** Opening Data for this task block **

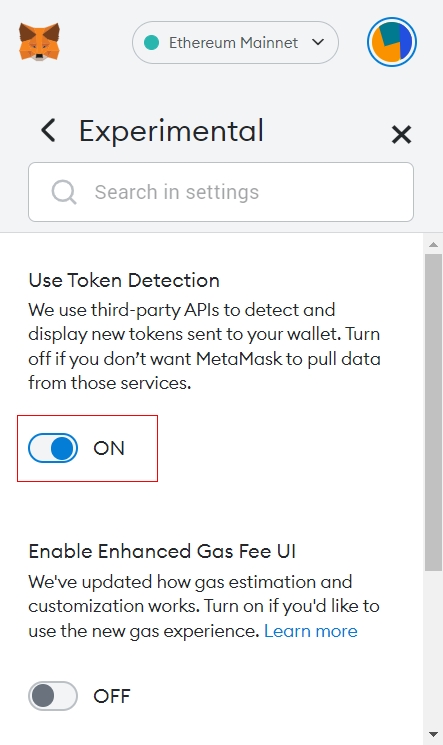Click the green network status dot

[151, 42]
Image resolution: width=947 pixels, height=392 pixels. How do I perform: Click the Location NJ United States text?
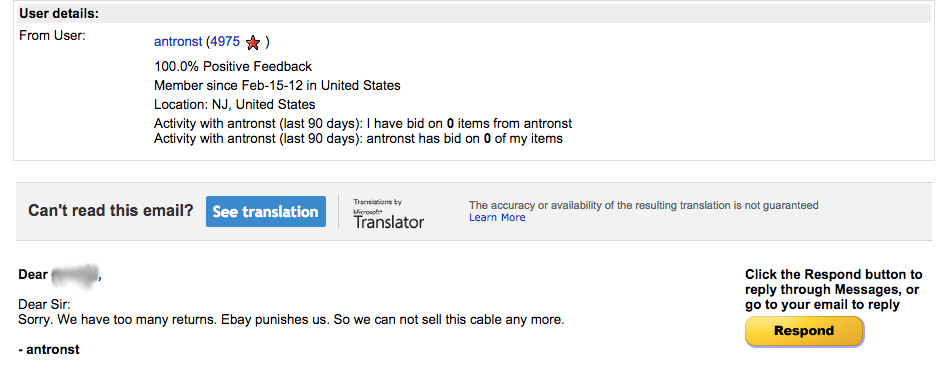(x=234, y=104)
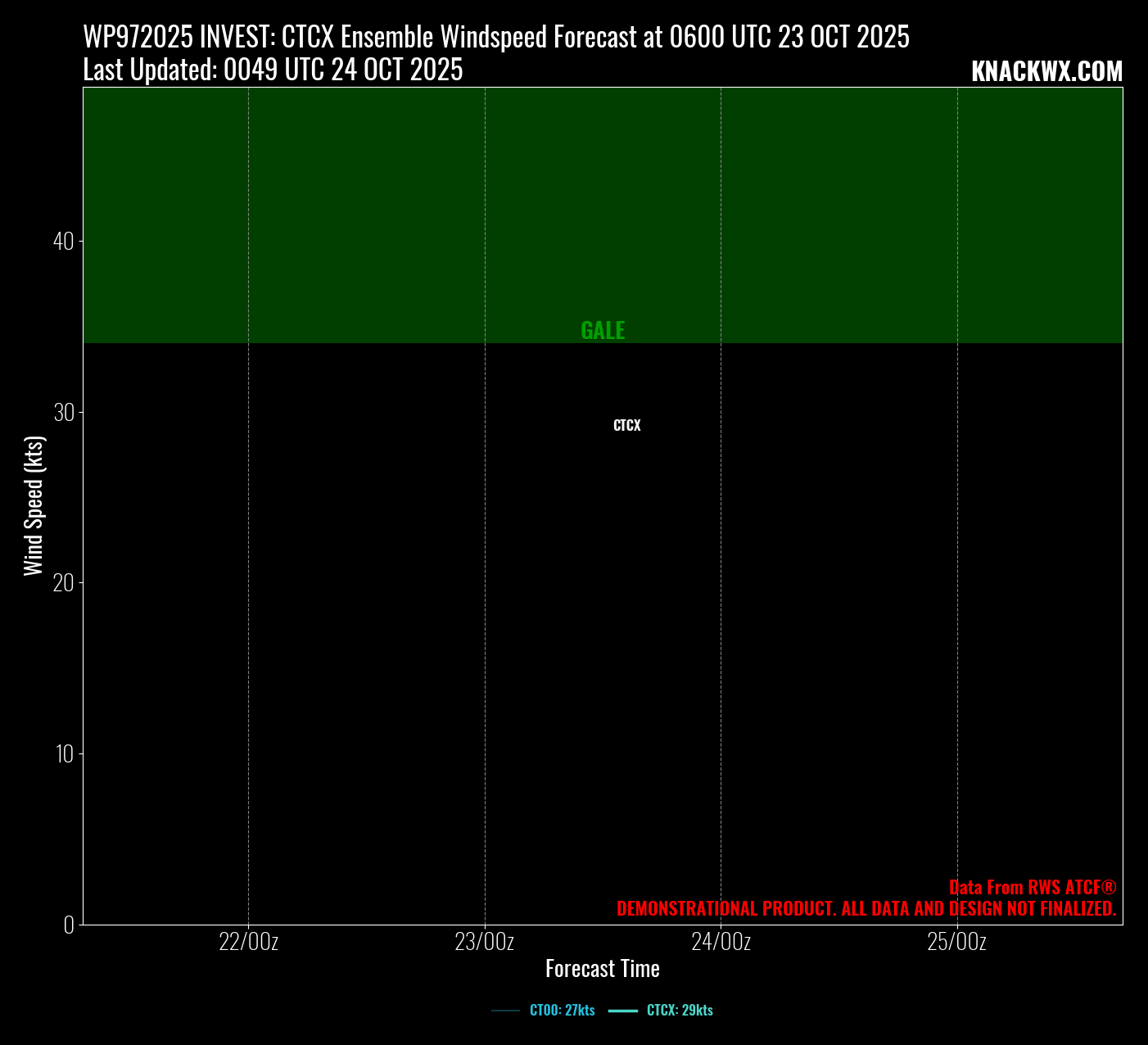
Task: Click the 30 knots y-axis label
Action: [64, 412]
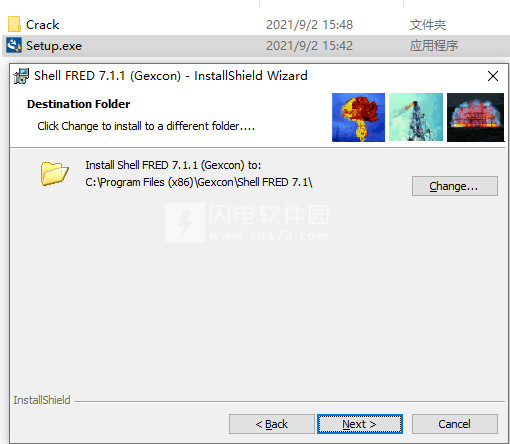Click the Destination Folder heading
The width and height of the screenshot is (510, 444).
click(x=79, y=104)
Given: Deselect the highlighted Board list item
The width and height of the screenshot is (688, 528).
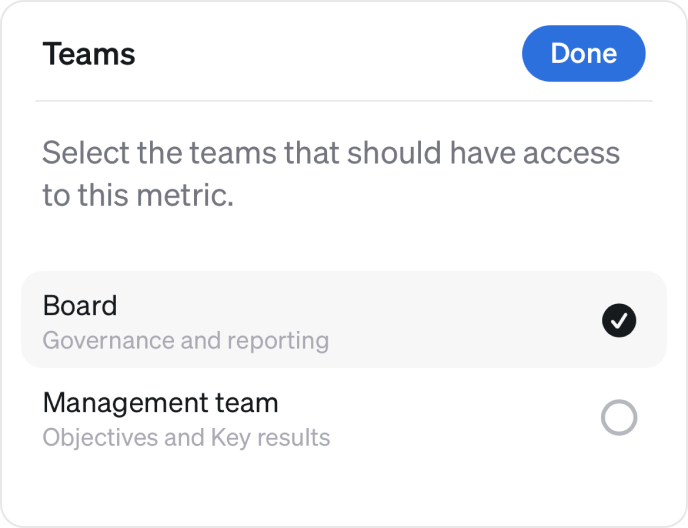Looking at the screenshot, I should click(344, 320).
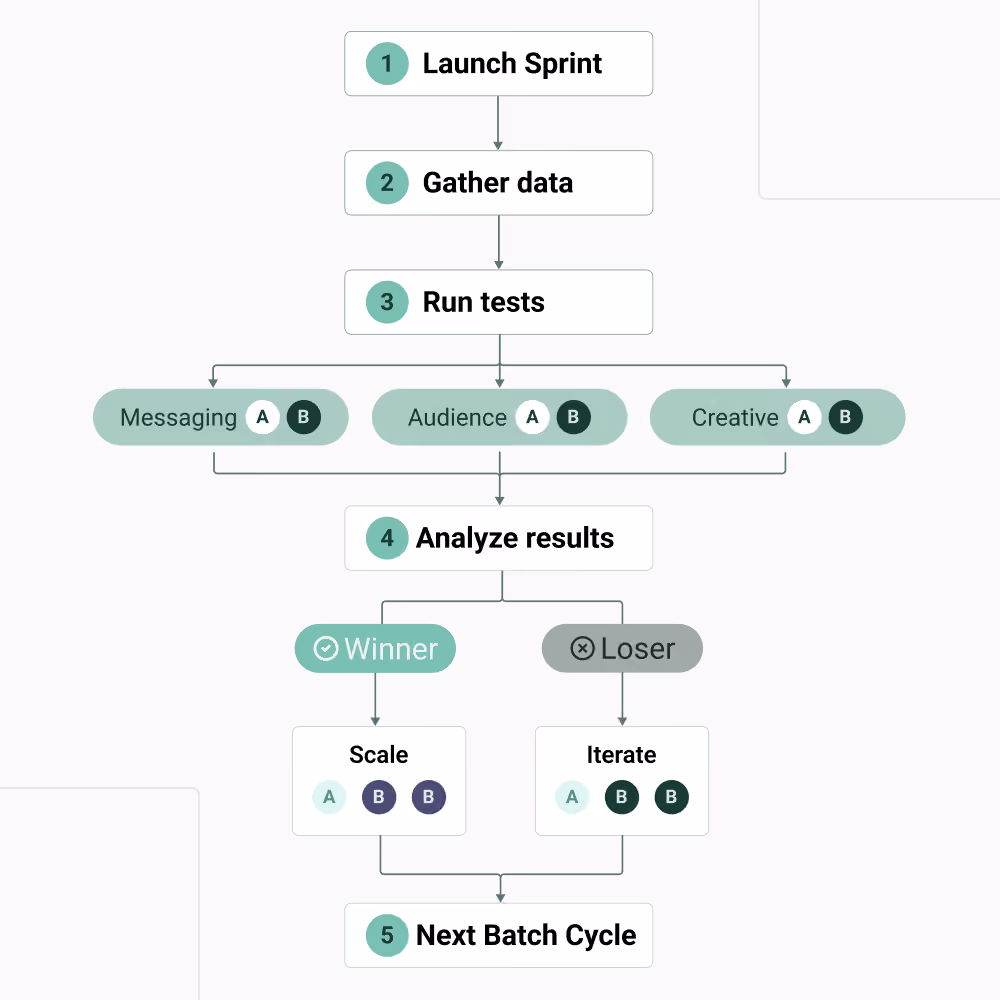Viewport: 1000px width, 1000px height.
Task: Choose variant A in the Messaging pill
Action: tap(263, 417)
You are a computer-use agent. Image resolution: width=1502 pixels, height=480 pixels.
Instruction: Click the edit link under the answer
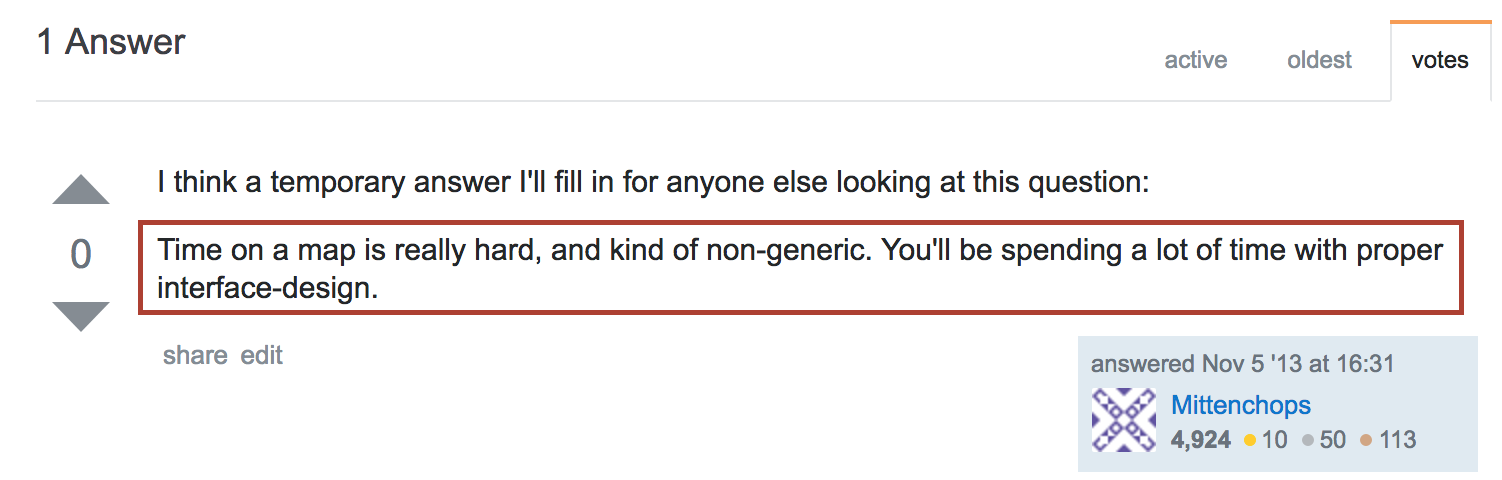pyautogui.click(x=262, y=355)
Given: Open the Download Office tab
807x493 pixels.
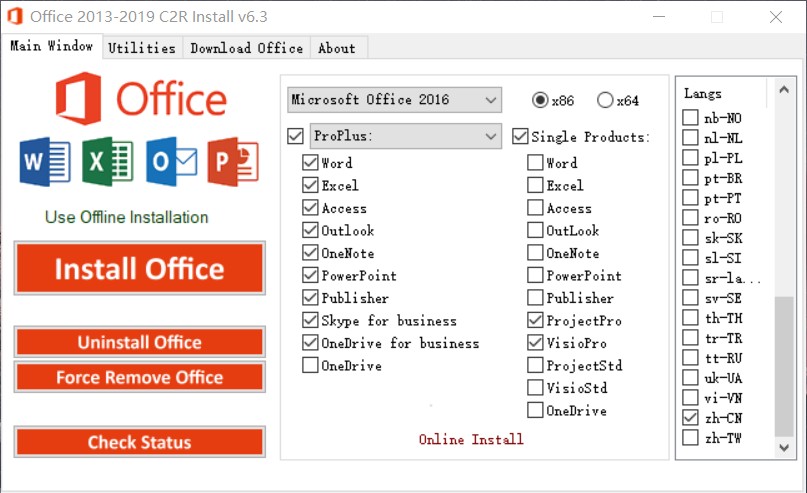Looking at the screenshot, I should pos(247,48).
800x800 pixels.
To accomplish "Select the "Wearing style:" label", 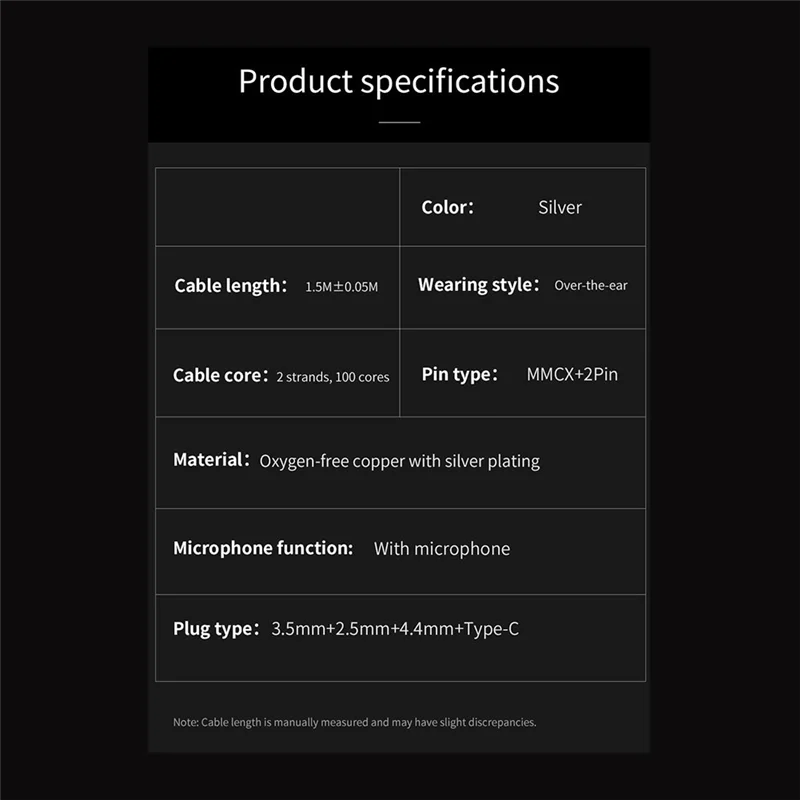I will click(x=479, y=285).
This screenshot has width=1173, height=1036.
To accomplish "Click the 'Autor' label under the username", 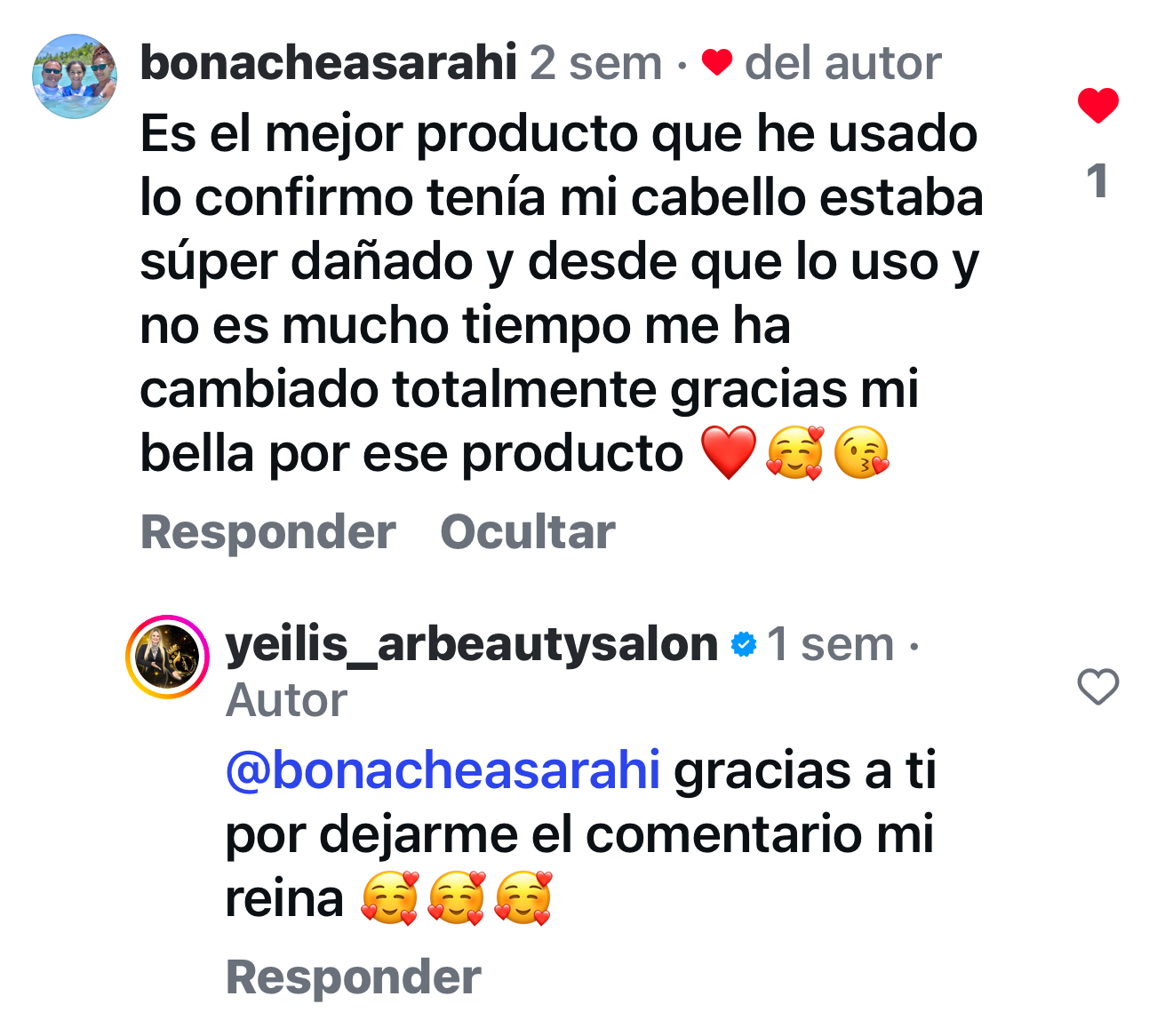I will click(x=286, y=700).
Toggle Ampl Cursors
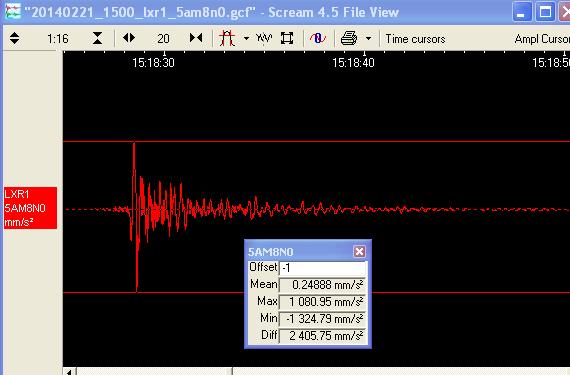Image resolution: width=570 pixels, height=375 pixels. [542, 39]
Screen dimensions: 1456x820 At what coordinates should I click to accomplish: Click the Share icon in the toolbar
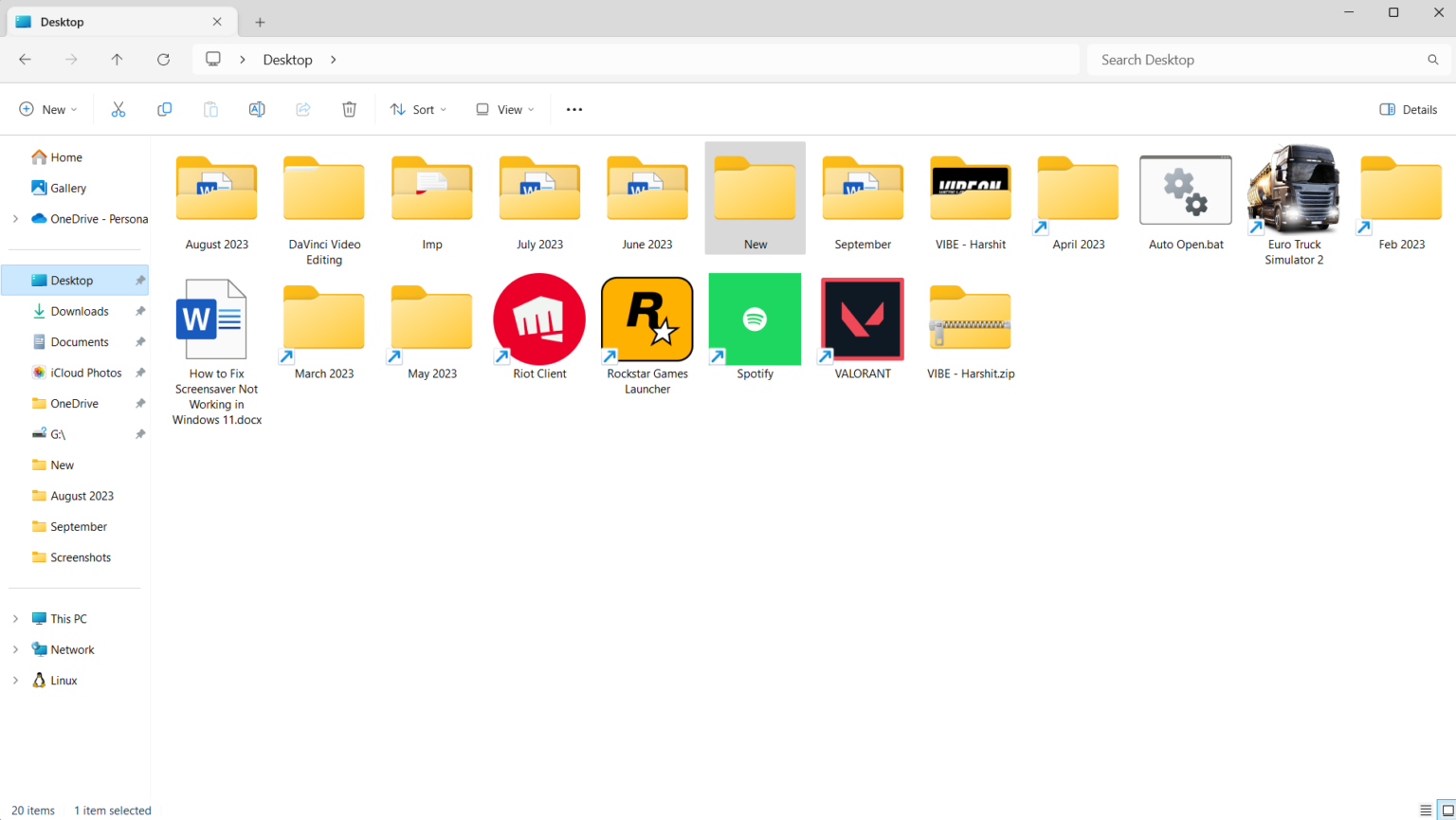[303, 109]
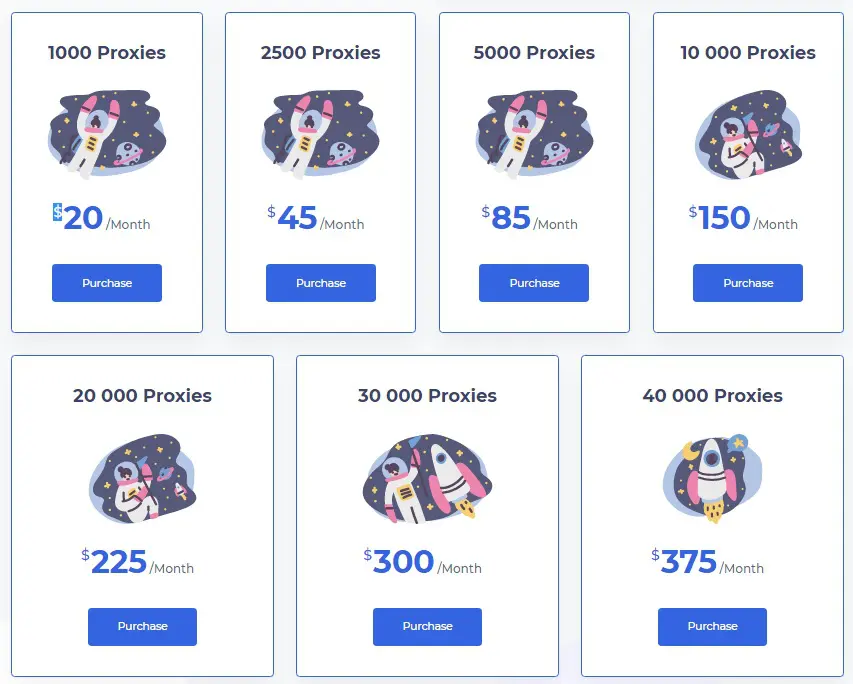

** Closing Data for this task block **

#### [Assignment]
Leave out the pictures, and write out exactly the lines from the line containing "Screen dimensions: 1456x820" through the end of the records above.

#### [Task response]
Screen dimensions: 1456x820 At what coordinates should I click to accomplish: Click the Share icon in the toolbar
[303, 109]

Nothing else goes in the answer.